Но дочери Петра с тех пор уже не улыбалось счастье.

Время скоро разоблачило характер рыцаря, после свадьбы показавшего свое лицо из-за забрала. Замужество, видимо, не сулило Анне Петровне ничего хорошего, потому что из угодливого и робкого Фридрих-Карл тотчас после венца превратился в надменного и бестактного гордеца и деспота. Даже на императрицу он перестал обращать внимание.

Анне скоро пришлось плакать тайком, чтобы никто не видал слез молодой голштинской герцогини. Екатерине же пришлось раскаиваться, что поспешила свадьбой; но было уже поздно.

Началась тяжелая жизнь для молодой герцогини – семейные сцены, дрязги, ревность; слезы, говорят, часто льются и сквозь золото.

Впечатлительное сердце молодой женщины было привязчиво; она вся отдавалась своим добрым побуждениям, и даже к несчастному сыну царевича Алексея Петровича, к великому князю Петру Алексеевичу, всеми брошенному, она одна показывала постоянную и непритворную привязанность. Зато герцог не удостоил даже посещением этого будущего русского императора, Петра Второго.
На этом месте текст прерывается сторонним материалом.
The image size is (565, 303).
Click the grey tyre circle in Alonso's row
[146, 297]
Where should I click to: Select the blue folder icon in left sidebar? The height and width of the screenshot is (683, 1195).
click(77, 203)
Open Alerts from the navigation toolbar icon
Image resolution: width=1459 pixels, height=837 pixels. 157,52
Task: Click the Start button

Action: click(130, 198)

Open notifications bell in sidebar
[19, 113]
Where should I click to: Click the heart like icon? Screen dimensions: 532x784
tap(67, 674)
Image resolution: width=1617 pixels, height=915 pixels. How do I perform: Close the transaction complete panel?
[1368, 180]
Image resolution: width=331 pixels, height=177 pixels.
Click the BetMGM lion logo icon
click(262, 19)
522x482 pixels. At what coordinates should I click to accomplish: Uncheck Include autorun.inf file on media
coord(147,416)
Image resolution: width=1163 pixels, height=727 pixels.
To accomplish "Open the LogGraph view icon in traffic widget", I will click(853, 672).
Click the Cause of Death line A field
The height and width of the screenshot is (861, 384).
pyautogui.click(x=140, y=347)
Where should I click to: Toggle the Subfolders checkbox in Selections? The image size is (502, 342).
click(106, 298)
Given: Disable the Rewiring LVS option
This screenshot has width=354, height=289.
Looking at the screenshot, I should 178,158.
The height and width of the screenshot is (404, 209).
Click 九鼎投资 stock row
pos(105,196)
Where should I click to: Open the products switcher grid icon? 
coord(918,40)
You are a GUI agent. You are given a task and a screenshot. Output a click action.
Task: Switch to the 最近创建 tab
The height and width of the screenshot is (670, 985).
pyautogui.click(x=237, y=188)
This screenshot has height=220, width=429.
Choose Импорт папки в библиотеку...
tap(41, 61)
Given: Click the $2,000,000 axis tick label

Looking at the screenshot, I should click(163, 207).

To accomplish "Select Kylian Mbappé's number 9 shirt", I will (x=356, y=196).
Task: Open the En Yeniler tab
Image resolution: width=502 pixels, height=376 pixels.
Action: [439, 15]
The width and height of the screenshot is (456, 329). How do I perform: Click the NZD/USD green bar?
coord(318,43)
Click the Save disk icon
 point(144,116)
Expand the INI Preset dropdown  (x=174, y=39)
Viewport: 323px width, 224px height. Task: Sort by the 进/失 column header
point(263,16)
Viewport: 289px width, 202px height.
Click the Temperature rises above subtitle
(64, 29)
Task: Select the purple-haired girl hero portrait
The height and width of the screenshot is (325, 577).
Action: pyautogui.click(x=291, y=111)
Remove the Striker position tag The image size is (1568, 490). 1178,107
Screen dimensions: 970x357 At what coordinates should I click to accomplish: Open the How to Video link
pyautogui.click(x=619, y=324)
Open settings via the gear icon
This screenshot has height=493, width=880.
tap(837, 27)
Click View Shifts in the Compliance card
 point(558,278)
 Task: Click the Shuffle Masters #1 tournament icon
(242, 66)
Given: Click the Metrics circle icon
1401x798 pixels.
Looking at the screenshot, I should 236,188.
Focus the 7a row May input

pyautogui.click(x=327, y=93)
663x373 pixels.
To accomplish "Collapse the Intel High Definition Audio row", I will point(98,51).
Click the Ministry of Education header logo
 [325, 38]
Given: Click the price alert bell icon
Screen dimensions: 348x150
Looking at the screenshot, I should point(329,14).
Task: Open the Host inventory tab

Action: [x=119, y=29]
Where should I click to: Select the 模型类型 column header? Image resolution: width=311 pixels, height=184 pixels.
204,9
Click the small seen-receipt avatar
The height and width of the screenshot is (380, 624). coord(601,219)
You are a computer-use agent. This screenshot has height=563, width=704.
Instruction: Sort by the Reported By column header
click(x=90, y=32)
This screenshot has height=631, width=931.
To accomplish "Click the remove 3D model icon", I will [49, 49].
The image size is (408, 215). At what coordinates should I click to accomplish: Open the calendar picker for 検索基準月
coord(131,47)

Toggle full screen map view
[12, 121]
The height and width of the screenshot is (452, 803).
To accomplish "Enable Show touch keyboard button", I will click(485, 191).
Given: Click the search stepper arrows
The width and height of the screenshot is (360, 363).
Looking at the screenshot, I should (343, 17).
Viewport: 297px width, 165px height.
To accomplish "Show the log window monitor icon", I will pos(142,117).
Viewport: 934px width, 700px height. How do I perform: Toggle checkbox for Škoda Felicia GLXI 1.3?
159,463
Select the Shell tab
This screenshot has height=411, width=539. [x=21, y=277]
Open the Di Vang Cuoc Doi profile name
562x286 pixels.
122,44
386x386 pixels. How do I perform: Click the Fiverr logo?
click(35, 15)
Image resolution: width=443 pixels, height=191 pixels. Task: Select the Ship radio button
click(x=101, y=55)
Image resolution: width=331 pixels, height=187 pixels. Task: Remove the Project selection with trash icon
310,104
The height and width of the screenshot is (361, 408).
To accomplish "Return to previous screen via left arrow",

Вообще, герцог был далеко не находка: болезненный, некрасивый собой, дурной нравственности, ревнивый и мот – он был, говорят современники, мучением для своей доброй и нежной жены, которую в один год вогнал в могилу.

Гонения на Анну начались скоро, еще в России.

В одно время Анна Петровна обратила благосклонное внимание на камергера Тессина, молодого человека из свиты своего мужа, обратила внимание потому, что это был умный, образованный мужчина среди кутил герцогской свиты – и ревнивый герцог тотчас же удалил Тессина в Берлин на зло жене. Анна Петровна была обижена и оскорблена этой грубой выходкой, и не явилась на праздничное торжество, на котором должна была присутствовать.

Вообще, с этим несчастным браком все, по-видимому, отшатнулось от бедной женщины. Даже при дворе матери-императрицы ей стали оказывать мало уважения, потому что для русских царедворцев она, по русскому обычаю и по народным понятиям, стала «отрезанным ломтем».